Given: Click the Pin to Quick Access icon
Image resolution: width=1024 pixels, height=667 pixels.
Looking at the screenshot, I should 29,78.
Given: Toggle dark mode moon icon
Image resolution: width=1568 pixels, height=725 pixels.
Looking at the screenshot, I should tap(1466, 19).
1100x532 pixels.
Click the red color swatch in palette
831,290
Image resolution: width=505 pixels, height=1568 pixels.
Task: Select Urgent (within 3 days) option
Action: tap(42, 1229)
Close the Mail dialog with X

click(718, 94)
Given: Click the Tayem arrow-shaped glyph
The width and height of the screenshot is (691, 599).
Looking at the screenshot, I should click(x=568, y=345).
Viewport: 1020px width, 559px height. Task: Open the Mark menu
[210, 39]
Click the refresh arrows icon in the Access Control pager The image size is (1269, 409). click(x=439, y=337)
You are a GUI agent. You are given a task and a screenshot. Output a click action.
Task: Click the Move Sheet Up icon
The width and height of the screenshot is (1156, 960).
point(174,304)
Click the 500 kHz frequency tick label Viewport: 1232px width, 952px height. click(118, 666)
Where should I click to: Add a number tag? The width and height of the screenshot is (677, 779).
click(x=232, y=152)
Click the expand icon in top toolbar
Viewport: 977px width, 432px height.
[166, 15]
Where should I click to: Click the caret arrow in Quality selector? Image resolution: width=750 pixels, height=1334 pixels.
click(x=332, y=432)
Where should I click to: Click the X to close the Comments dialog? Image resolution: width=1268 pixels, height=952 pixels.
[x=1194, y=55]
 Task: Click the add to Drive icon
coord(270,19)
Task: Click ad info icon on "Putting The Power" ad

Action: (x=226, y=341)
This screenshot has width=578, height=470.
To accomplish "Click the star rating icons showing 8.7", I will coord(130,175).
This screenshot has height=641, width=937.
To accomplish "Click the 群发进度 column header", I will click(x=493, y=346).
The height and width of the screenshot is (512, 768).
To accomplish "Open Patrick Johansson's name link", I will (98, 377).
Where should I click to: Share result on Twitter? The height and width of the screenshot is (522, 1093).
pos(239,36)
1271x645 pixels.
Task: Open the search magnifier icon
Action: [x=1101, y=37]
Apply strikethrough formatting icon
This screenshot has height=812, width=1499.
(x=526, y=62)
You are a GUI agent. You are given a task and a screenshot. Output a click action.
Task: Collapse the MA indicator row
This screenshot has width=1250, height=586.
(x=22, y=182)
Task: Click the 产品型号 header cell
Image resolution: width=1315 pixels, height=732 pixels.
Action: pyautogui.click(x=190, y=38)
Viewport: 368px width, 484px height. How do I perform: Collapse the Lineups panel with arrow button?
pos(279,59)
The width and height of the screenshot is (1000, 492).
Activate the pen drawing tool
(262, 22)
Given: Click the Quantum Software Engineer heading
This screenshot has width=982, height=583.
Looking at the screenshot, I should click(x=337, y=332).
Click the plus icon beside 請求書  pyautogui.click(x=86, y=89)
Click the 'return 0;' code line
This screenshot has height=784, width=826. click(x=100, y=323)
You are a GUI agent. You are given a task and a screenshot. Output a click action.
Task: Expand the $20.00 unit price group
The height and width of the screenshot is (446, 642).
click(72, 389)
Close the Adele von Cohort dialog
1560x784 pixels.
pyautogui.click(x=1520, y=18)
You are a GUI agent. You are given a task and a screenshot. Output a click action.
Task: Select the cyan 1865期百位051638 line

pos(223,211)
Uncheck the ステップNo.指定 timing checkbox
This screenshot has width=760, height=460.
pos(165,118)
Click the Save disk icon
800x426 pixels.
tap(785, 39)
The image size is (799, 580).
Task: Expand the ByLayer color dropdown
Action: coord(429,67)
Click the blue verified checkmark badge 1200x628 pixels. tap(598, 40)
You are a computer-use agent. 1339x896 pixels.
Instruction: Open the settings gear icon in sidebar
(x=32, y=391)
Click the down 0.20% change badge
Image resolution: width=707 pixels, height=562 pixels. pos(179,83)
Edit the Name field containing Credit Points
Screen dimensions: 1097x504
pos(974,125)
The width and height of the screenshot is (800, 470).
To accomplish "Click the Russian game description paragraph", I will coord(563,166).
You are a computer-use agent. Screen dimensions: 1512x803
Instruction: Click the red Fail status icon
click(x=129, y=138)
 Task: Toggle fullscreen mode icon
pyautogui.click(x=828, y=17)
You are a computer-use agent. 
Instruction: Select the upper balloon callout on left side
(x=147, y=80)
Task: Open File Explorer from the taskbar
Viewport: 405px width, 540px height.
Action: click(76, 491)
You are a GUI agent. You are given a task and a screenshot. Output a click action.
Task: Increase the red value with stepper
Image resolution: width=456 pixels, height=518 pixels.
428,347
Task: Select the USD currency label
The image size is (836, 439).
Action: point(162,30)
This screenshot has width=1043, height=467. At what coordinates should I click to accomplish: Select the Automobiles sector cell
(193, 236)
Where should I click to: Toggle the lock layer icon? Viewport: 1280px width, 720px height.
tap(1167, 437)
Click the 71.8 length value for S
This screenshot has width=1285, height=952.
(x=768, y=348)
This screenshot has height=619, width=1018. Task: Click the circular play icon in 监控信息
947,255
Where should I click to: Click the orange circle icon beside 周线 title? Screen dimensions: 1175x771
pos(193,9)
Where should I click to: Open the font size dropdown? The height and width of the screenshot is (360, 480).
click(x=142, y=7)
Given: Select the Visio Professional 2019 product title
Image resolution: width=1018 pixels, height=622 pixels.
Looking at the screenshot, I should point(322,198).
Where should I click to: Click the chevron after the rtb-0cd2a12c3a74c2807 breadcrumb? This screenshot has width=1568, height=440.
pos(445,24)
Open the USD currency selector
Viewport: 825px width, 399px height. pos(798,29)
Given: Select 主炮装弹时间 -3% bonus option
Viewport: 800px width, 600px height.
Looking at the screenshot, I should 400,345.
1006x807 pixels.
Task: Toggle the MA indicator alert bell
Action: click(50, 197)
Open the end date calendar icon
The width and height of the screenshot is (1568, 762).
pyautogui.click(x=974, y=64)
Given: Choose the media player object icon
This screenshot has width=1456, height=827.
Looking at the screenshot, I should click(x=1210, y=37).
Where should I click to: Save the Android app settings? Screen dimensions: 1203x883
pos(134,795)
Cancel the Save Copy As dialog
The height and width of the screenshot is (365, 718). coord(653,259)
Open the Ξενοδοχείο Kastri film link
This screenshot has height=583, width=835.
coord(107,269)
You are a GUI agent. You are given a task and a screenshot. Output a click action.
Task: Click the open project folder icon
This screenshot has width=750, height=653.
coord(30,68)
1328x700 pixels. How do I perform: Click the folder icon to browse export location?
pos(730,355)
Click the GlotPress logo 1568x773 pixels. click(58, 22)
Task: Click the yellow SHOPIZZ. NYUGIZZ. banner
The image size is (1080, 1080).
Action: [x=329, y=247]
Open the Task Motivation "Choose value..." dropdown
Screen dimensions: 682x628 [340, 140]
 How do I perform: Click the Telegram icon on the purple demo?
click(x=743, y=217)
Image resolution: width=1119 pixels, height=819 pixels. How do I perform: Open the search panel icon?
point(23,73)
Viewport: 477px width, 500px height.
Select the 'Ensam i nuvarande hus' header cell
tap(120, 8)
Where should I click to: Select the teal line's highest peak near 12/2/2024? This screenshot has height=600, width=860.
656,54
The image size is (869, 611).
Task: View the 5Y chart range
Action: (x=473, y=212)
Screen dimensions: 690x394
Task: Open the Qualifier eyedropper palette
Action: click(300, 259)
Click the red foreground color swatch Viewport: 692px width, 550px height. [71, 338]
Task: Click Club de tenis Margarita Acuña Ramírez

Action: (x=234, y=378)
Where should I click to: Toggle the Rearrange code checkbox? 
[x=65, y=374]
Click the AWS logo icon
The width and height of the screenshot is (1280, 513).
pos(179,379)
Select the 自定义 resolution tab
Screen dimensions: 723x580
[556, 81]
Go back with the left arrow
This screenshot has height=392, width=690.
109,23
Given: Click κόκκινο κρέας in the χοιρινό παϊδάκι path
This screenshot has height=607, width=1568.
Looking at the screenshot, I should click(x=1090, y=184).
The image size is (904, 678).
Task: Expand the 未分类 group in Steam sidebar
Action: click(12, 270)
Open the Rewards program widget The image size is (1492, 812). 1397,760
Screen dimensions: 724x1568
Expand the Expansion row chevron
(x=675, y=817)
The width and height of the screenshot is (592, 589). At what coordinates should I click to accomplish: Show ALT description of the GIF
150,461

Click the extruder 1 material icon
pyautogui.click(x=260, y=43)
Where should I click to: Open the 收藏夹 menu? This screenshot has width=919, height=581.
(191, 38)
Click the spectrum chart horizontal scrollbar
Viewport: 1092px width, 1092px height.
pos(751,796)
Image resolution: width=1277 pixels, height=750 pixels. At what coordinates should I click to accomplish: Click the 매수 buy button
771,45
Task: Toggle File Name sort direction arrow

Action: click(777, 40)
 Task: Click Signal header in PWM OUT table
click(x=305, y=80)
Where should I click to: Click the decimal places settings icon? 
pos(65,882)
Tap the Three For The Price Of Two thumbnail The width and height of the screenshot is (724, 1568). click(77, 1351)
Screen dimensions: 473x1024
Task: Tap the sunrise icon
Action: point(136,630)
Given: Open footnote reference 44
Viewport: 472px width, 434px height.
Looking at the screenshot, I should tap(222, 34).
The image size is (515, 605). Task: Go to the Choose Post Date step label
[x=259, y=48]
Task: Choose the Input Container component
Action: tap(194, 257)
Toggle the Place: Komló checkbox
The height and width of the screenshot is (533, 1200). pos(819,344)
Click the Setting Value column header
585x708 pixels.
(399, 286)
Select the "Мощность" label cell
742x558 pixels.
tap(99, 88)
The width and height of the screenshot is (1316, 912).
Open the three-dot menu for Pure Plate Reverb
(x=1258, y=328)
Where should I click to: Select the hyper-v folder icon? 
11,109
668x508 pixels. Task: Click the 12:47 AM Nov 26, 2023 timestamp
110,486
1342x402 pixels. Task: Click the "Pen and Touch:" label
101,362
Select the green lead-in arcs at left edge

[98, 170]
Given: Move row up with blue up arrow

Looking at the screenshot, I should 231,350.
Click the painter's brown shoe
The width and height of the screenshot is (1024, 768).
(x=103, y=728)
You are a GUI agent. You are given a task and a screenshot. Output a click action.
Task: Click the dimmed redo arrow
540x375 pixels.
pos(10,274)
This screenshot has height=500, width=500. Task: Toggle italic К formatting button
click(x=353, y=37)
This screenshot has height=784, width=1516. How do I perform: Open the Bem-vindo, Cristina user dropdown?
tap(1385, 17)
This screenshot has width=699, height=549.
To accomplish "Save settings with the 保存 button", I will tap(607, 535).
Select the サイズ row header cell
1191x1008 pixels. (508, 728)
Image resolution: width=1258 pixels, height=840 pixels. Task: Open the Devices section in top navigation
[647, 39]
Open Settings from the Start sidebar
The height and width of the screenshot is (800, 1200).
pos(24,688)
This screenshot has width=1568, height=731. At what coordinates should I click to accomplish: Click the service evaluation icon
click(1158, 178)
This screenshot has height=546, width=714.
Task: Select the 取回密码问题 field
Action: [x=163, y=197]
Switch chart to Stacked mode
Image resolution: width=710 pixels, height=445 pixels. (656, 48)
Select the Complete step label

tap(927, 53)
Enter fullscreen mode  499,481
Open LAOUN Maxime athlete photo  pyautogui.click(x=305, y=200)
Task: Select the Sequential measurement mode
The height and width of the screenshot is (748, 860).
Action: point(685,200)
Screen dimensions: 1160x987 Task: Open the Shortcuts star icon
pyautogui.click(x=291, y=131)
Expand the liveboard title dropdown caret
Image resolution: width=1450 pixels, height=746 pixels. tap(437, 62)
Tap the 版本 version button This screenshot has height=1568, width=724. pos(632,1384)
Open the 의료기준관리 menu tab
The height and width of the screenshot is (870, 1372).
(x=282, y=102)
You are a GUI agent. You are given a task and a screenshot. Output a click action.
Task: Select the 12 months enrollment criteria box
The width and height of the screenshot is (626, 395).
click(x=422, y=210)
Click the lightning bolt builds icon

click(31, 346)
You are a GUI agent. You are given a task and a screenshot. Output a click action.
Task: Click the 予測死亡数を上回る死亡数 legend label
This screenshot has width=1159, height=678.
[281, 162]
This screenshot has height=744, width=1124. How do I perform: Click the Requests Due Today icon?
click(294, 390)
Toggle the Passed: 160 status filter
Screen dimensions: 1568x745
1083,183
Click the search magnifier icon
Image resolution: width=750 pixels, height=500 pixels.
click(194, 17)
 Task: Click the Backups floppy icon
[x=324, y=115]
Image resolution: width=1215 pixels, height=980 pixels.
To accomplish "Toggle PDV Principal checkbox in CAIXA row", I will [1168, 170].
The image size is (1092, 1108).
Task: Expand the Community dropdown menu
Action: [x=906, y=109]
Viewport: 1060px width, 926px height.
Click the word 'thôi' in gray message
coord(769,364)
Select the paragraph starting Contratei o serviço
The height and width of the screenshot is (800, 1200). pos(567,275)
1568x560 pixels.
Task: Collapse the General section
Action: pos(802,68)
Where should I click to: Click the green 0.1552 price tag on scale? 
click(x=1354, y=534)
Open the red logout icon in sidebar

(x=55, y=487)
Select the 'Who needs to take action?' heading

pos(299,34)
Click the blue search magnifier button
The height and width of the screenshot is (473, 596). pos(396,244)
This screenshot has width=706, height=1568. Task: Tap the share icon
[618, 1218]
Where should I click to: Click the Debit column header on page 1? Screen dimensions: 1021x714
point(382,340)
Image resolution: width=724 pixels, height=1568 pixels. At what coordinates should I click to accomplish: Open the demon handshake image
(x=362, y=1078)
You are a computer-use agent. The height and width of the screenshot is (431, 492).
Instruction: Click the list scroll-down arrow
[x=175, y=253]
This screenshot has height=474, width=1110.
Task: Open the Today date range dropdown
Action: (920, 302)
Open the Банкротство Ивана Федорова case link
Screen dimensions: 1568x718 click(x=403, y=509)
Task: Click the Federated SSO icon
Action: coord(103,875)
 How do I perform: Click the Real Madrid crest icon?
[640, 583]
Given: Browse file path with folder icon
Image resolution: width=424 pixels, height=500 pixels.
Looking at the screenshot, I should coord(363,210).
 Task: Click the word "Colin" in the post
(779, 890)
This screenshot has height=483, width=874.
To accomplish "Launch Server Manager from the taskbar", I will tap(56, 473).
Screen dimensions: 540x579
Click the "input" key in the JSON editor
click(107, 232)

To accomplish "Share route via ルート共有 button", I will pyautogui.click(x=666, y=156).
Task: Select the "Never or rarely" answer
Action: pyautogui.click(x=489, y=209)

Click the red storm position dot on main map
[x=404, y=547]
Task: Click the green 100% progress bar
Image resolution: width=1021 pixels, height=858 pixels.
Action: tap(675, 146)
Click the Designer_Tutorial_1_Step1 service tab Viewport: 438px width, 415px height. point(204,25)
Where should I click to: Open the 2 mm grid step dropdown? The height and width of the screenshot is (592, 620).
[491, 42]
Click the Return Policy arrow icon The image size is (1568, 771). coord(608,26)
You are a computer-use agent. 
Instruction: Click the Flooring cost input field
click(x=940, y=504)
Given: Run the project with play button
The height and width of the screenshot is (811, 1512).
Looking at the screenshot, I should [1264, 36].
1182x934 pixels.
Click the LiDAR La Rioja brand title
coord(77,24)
————————
Take the lines from the first line of the listing to the line containing "1100x532 pixels.". Please print them exactly, ends included, with nothing else.

Given: Click the Pin to Quick Access icon
Image resolution: width=1024 pixels, height=667 pixels.
Looking at the screenshot, I should 29,78.
Given: Toggle dark mode moon icon
Image resolution: width=1568 pixels, height=725 pixels.
Looking at the screenshot, I should tap(1466, 19).
1100x532 pixels.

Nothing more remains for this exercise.